Women come up short in latest city elections; Mayor-elect Reed surrounded mostly by men
The boys are back in charge.
While most of the focus in the recent city election focused on the dynamics of race and Atlanta’s changing demographics, gender played an equal if not more significant role.
Think about it.
We’ve gone from electing our first woman mayor in 2001 — Atlanta Mayor Shirley Franklin — to now having another man as mayor — Kasim Reed.
We’ve gone from having two women city council presidents back to back — Cathy Woolard followed by Lisa Borders — to now having another man in that chair — Ceasar Mitchell.
In each of those races, there were strong women contenders. In the mayor’s race, at-large City Councilwoman Mary Norwood and Borders came in second and third respectively.
And in the city council president race, Mitchell ran against Clair Muller, one of Atlanta’s longest serving city council members.
And that’s not all.
We went from having a woman in a city-wide council seat — Norwood — to now having the three at-large posts now held by men: Aaron Watson, Michael Julian Bond and Lamar Willis.
And then there were the women who held influential positions in the Franklin administration. For most of her tenure, Lynnette Young served as her chief operating officer. And Franklin prided herself in having a diverse cabinet in terms of gender, race, age, experience and geography.
By comparison, in his first two major appointments as mayor-elect, Reed has selected two men — consultant Peter Aman to serve as his chief operating officer for at least a year and Deputy Police Chief George Turner to be his acting police chief.
And remember when the chair of the Fulton County Commission was a woman? Karen Handel left that job in a successful run to be Georgia’s secretary of state. She was replaced by John Eaves.
Looking across the region, in all the major metro counties, the chairs are all men. The one exception is B.J. Mathis, the new chair of the Henry County Commission. Although Henry is one of the fastest growing counties in the region, it still is one of the smallest in terms of population.
Plus a woman has never chaired the Atlanta Regional Commission, the closest entity we have to a regional government. (The Atlanta City Council representative at ARC was Muller, but it’s unknown who Mitchell will appoint to replace her).
The situation is at least as bad, if not worse, when one looks at the top leadership positions at the state. The governor, the lieutenant governor, the speaker of the house and virtually all the other key positions of influence at the legislature are held by men.
Another stark example of the lack of women was at the Metro Atlanta Chamber’s annual meeting on Dec. 3. Every single person on stage during the entire program was male.
At one point, all the former chamber chairs were invited on stage. They were all male. And the only African-American present was former Atlanta Mayor Andrew Young.
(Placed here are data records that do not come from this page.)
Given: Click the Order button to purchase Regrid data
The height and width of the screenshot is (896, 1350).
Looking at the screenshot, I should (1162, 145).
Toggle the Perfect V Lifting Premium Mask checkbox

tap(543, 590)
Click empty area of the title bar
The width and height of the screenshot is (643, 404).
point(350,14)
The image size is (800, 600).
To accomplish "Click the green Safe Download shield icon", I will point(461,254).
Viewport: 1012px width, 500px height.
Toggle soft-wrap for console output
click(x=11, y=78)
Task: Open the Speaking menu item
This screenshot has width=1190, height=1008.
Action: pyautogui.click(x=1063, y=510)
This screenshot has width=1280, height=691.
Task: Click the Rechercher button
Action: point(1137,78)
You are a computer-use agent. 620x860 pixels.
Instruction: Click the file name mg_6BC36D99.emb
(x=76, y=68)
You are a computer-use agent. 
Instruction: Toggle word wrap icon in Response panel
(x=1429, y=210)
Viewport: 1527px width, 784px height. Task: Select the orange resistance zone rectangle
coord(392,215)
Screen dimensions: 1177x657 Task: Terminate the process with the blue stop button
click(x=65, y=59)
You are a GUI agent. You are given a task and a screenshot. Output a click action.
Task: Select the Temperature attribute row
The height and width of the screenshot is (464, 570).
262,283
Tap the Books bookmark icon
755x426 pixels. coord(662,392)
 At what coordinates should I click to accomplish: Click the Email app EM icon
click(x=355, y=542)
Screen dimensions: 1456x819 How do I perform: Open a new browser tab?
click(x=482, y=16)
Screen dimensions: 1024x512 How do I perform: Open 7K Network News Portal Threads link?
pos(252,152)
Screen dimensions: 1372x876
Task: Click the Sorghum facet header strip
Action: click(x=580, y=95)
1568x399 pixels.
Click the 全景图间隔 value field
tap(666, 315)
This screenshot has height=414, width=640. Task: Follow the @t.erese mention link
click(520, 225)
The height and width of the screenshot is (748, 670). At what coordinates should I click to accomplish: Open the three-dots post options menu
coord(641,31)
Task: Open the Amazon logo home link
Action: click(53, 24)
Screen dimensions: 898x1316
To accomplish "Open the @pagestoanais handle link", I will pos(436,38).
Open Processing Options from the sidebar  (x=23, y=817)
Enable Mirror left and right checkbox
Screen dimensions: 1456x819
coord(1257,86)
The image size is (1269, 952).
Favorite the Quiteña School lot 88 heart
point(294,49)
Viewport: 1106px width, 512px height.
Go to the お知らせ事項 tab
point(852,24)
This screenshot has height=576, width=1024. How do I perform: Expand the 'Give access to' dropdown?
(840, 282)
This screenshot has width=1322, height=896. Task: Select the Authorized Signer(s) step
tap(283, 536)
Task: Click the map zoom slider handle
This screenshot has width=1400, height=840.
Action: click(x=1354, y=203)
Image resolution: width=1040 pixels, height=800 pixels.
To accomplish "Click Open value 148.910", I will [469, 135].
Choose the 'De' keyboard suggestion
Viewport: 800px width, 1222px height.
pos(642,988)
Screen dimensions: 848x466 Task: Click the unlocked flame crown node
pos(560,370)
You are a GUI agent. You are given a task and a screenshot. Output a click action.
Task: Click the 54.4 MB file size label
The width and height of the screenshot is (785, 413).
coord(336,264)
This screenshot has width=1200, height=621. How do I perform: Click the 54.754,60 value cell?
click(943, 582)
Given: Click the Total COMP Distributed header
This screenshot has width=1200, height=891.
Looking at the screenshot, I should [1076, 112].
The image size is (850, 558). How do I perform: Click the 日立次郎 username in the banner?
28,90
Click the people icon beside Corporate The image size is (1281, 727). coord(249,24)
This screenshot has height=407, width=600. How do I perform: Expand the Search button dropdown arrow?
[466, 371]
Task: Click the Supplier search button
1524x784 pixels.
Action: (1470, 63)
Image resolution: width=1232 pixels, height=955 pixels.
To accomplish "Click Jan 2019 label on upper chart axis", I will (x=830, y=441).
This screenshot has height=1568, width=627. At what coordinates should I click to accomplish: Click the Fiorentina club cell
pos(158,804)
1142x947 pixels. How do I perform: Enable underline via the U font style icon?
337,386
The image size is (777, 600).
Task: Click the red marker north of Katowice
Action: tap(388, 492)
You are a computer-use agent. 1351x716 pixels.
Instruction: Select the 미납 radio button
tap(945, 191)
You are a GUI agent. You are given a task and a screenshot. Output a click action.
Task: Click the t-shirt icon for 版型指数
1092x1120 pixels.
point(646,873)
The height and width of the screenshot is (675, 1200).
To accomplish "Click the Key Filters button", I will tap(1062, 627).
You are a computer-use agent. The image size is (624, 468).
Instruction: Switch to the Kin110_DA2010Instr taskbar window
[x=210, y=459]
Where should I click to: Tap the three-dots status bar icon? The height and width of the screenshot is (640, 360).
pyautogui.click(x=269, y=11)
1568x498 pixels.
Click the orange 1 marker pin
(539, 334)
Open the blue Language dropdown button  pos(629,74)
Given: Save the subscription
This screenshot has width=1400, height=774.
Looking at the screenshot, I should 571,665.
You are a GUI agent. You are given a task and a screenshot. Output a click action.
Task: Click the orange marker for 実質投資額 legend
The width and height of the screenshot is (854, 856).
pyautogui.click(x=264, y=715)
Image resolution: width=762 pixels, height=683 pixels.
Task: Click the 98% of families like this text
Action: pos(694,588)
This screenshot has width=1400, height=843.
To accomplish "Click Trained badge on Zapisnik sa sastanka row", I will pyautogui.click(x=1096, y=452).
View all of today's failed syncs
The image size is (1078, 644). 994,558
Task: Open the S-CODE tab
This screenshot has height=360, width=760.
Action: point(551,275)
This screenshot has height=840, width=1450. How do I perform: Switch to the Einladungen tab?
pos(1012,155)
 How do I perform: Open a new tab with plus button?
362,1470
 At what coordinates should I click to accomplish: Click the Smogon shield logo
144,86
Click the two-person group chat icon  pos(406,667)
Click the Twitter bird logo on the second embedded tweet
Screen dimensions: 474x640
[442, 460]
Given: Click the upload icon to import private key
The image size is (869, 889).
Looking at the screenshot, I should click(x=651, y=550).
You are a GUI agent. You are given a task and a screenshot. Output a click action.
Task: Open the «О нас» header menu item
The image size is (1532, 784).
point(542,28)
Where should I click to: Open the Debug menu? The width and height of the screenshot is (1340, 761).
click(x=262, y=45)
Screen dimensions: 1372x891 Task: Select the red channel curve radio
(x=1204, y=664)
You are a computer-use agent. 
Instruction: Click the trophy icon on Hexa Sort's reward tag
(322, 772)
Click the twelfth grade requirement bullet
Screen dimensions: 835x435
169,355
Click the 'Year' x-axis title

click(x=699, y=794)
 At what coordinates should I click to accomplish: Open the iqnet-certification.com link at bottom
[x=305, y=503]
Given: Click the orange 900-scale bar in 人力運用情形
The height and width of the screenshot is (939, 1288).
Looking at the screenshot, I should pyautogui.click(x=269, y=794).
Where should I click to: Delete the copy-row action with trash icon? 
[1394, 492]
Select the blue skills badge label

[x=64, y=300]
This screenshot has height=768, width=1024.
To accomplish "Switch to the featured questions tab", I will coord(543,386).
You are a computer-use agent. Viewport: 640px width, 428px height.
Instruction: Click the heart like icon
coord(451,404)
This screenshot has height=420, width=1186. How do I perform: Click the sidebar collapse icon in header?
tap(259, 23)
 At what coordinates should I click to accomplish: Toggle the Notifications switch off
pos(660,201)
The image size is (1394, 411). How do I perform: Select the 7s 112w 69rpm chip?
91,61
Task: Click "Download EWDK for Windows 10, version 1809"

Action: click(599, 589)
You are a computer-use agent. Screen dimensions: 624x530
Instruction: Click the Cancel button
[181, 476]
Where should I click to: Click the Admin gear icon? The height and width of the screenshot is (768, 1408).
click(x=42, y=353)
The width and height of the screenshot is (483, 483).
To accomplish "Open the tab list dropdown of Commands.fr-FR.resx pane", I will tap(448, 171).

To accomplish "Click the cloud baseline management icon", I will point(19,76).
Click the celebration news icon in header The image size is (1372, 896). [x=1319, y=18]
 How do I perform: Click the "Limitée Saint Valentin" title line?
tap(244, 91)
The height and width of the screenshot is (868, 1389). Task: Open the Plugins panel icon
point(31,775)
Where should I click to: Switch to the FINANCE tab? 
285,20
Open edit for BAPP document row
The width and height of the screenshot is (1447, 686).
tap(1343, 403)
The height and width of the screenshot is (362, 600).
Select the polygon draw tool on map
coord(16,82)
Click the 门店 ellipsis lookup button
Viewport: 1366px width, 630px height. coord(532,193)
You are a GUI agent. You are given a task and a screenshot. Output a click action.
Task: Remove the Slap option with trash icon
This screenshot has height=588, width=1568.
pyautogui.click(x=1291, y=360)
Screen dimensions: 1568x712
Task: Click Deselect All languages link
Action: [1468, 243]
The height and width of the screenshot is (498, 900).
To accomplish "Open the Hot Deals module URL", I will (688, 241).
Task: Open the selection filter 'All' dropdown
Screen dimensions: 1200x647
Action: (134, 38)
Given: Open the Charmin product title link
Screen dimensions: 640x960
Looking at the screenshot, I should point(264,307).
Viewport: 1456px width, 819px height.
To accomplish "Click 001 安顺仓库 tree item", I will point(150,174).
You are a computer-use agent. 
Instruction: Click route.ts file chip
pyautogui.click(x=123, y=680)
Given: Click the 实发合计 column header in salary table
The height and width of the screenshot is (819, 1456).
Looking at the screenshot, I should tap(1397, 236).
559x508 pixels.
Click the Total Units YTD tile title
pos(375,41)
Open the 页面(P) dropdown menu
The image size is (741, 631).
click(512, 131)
Just to be fair, Atlanta Chamber leaders did invite the only woman to chair the influential business organization — the 1997 Chamber Chair Jackie Ward, but she was unable to attend.
Sadly, the lack of women in positions of influence is not unique to Atlanta and Georgia.
Marie Wilson, founder and president of the White House Project, is an advocate for having more women in positions of power.
“For the last 10 years, we have really tried to advance women leaders around the country,” Wilson said at a forum last week in Atlanta. “We are in a crisis in women’s leadership in this country.”
Borders, who serves on the board of the White House Project along with fellow Atlantan Stephanie Davis, gave an example to the attendees at the forum.
“There were nine sitting female governors when Barack Obama became president,” Borders said. “Now we have seven. That’s because Obama put two women governors in his cabinet.”
In an interview a couple of days later, I asked Borders about how she viewed the decline of women in local government.
“The tide ebbs and flows depending on the candidates,” said Borders, who endorsed Reed instead of Norwood during the city run-off elections. She enthusiastically campaigned for Reed, and she believes she helped deliver the votes that led to his victory.
“Just because women are not in the mayor’s chair, doesn’t mean we don’t have influence,” Borders said. “But the most influence obviously is exerted by being in an elected position.”
When looking at Reed’s inner circle, it is almost entirely male, which could be an issue when he selects people to serve in his administration.
“It’s a valid point,” Borders said about Reed’s inner circle. “It is human nature to be with people who are like you. I had a lot of women in my inner circle.”
But running an administration is different than running a campaign.
“You realize when you’re ready to govern, you need more voices and you need to be more inclusive,” Borders said.
Right now Reed has a full plate to deal with the city’s toughest issues — public safety, city finances, the pension obligations — and he has to devote his attention to those concerns.
“He’s drinking from a fire hose,” Borders said, adding that she has agreed to help Reed through the transition period until he takes office on Jan. 4. “Give him some time.”
Still, it doesn’t hurt to remind Reed that he will be mayor for all Atlantans, including women that make up more than 50 percent of the city’s population. And we need to keep issues of balance and diversity top of mind.
“We are not always as deliberate as we should be,” Borders said. “We have to remind folks. We even have to remind women to include women.”
Otherwise, the men will stay in charge.